Only the lines below starting at the one that contains "Task: Add Chicago" and ending at the one that contains "Open date picker showing 2020-11-02" are to be reproduced, exactly and with both ends kept.

------ Information provided

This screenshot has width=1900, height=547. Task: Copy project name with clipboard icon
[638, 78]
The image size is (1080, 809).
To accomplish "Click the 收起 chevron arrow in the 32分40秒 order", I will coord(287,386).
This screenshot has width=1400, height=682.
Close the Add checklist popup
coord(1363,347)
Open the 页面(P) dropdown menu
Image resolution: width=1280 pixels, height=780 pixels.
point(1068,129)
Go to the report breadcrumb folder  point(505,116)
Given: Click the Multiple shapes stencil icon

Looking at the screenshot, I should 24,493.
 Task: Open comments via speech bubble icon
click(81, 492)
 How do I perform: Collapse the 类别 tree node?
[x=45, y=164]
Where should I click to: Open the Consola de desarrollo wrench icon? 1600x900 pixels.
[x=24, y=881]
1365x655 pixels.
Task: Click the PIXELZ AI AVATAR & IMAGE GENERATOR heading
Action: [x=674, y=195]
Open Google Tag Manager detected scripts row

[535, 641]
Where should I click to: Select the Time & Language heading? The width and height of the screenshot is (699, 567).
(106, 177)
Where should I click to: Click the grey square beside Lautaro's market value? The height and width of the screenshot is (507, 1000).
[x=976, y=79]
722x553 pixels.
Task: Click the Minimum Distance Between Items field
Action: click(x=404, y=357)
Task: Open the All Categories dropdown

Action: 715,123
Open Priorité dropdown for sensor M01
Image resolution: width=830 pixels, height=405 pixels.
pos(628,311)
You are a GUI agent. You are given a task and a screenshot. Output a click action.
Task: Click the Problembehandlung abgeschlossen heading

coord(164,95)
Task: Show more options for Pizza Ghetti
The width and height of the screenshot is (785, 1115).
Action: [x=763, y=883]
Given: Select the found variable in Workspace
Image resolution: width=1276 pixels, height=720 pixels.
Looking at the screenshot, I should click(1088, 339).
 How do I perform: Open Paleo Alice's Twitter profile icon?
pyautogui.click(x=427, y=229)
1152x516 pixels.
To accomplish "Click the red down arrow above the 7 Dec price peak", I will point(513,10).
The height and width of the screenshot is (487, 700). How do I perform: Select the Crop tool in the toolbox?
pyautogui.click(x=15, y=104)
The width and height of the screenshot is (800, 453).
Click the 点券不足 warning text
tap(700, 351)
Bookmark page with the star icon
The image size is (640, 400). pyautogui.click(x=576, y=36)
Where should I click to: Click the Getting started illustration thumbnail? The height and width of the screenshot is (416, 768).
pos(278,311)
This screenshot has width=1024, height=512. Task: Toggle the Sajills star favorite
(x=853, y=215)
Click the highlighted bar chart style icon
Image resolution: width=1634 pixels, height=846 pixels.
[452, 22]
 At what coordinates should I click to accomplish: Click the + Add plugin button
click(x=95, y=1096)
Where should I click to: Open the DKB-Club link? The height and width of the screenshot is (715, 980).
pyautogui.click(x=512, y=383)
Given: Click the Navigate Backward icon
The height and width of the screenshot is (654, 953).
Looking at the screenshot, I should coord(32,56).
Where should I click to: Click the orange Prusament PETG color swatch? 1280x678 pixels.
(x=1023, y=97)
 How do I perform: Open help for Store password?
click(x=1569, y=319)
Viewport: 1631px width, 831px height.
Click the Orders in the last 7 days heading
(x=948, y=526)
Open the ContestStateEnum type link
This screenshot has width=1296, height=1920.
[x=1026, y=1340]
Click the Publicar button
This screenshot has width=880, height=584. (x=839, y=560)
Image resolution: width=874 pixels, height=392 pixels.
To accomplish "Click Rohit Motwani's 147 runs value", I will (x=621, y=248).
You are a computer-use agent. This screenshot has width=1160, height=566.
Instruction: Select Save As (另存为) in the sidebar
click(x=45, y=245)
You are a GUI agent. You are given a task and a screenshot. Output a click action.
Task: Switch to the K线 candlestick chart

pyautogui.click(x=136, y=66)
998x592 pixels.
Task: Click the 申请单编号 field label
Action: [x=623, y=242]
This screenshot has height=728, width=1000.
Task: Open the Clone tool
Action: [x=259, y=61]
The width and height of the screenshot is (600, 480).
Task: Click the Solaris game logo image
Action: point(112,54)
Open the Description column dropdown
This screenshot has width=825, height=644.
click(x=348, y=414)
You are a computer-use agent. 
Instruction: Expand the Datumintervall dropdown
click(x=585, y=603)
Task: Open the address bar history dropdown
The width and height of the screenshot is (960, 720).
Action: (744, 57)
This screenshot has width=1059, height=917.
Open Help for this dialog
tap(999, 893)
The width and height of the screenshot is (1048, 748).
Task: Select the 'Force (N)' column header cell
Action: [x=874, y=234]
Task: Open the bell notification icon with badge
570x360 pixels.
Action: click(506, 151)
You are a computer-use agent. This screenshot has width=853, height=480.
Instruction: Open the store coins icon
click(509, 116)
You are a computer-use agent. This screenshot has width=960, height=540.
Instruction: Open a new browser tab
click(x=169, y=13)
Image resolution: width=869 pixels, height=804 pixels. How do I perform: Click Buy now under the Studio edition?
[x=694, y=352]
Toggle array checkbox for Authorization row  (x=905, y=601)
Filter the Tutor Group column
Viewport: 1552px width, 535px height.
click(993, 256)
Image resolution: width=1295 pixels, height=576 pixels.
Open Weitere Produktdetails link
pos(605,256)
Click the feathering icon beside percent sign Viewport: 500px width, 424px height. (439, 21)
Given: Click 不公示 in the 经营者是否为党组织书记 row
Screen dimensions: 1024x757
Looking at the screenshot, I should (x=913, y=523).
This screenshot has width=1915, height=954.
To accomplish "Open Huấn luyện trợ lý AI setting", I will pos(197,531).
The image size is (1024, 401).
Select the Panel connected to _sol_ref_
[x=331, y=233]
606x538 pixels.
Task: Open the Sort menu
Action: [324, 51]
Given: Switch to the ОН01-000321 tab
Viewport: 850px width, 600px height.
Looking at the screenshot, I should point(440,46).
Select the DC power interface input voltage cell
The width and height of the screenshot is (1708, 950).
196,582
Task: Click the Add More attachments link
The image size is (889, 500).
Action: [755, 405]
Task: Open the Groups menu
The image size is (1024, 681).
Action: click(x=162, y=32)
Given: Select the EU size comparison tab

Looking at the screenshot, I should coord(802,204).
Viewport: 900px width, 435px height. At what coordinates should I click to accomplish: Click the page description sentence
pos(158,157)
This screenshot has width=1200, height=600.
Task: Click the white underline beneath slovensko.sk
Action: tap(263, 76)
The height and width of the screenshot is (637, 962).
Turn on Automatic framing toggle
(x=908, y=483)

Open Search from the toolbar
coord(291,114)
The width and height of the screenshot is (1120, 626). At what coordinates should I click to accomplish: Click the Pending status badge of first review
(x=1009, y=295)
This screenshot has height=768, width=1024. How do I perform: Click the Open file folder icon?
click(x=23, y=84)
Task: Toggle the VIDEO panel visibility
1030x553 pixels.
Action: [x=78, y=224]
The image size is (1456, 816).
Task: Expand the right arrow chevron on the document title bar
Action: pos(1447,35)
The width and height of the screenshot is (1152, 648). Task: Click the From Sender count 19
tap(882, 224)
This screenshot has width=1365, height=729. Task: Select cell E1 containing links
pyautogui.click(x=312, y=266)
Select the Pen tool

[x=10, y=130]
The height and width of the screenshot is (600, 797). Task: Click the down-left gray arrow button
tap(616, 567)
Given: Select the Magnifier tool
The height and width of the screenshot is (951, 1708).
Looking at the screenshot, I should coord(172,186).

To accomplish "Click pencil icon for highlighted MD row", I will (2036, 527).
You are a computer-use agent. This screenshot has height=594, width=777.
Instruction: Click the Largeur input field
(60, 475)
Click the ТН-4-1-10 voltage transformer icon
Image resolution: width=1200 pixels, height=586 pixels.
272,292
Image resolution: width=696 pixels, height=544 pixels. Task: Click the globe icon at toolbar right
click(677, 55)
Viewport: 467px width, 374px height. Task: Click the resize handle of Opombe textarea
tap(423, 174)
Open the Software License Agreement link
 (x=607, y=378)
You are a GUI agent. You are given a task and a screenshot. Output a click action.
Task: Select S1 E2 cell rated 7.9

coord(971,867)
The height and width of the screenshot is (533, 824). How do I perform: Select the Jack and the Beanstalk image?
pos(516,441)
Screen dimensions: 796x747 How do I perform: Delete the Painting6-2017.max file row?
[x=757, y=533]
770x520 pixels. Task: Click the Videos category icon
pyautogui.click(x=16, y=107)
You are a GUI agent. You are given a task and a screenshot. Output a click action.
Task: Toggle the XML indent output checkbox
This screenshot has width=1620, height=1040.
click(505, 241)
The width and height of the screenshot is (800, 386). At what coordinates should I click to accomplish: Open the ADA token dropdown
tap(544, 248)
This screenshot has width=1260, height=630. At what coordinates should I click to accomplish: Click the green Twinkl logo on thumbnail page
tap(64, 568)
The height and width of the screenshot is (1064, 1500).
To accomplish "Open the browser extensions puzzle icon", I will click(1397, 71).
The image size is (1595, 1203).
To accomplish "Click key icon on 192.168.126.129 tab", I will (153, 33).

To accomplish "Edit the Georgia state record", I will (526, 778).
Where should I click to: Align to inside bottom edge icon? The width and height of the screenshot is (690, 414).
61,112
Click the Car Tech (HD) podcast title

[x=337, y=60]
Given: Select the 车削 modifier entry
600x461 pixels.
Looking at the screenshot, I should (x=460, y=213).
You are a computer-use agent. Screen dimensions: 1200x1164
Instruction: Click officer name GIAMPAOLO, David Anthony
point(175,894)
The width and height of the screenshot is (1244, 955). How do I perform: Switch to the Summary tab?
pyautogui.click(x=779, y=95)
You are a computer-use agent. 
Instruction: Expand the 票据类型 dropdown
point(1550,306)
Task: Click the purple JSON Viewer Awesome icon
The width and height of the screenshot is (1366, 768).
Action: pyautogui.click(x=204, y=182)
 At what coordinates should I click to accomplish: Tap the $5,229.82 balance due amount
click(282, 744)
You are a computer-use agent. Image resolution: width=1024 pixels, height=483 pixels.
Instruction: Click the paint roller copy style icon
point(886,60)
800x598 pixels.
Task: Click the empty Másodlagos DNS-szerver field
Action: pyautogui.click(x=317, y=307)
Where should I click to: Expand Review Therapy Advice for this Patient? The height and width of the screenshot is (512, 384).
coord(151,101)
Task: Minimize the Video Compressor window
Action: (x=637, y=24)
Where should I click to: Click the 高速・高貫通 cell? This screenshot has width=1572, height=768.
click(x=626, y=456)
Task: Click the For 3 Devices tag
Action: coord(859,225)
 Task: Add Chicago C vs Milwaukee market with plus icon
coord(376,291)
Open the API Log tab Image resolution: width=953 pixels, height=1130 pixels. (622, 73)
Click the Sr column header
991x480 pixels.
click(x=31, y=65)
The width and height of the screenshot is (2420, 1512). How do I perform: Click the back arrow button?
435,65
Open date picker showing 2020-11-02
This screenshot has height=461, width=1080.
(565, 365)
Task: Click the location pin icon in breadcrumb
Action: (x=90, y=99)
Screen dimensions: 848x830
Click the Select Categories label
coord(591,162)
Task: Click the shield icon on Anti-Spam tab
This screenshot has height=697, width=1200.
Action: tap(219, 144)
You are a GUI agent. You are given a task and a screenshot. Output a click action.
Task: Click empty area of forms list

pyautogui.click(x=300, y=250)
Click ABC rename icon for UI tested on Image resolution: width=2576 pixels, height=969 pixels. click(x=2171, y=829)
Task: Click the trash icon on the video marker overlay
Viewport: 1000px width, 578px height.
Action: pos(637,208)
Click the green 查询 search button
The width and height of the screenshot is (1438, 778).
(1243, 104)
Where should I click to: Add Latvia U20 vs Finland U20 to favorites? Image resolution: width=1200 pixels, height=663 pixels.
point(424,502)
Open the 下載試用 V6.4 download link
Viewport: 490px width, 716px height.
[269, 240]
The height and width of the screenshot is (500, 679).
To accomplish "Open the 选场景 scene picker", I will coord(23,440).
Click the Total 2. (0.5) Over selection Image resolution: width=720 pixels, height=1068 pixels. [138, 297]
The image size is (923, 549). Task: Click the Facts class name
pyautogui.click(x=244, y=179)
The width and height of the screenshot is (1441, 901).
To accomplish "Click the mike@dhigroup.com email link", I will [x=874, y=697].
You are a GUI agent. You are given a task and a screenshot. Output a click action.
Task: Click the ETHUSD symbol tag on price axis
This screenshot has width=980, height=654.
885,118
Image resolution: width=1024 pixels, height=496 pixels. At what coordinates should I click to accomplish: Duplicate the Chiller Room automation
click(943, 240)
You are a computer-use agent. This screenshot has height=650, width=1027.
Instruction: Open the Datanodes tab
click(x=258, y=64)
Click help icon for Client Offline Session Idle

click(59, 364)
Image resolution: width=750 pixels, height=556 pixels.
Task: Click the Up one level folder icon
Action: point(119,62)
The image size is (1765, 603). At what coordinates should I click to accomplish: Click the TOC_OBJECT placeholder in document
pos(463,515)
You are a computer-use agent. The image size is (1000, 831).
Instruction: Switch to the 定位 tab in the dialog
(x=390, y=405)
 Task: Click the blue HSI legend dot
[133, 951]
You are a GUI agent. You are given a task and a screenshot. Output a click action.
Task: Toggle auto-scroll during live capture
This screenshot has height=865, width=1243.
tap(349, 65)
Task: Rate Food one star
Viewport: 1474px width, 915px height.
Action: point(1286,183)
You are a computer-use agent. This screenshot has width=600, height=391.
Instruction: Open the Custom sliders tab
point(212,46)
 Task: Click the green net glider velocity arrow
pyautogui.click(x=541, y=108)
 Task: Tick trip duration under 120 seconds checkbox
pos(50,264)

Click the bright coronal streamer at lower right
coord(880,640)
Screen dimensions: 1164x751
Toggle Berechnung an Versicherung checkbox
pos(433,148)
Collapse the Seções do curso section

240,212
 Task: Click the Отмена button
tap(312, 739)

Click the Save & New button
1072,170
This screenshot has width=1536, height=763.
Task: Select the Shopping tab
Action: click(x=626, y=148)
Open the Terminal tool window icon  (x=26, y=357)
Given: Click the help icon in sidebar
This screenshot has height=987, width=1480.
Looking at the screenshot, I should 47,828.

------------

▶ _Answer box_
 Task: Add Chicago C vs Milwaukee market with plus icon
coord(376,291)
Open the API Log tab Image resolution: width=953 pixels, height=1130 pixels. (622, 73)
Click the Sr column header
991x480 pixels.
click(x=31, y=65)
The width and height of the screenshot is (2420, 1512). How do I perform: Click the back arrow button?
435,65
Open date picker showing 2020-11-02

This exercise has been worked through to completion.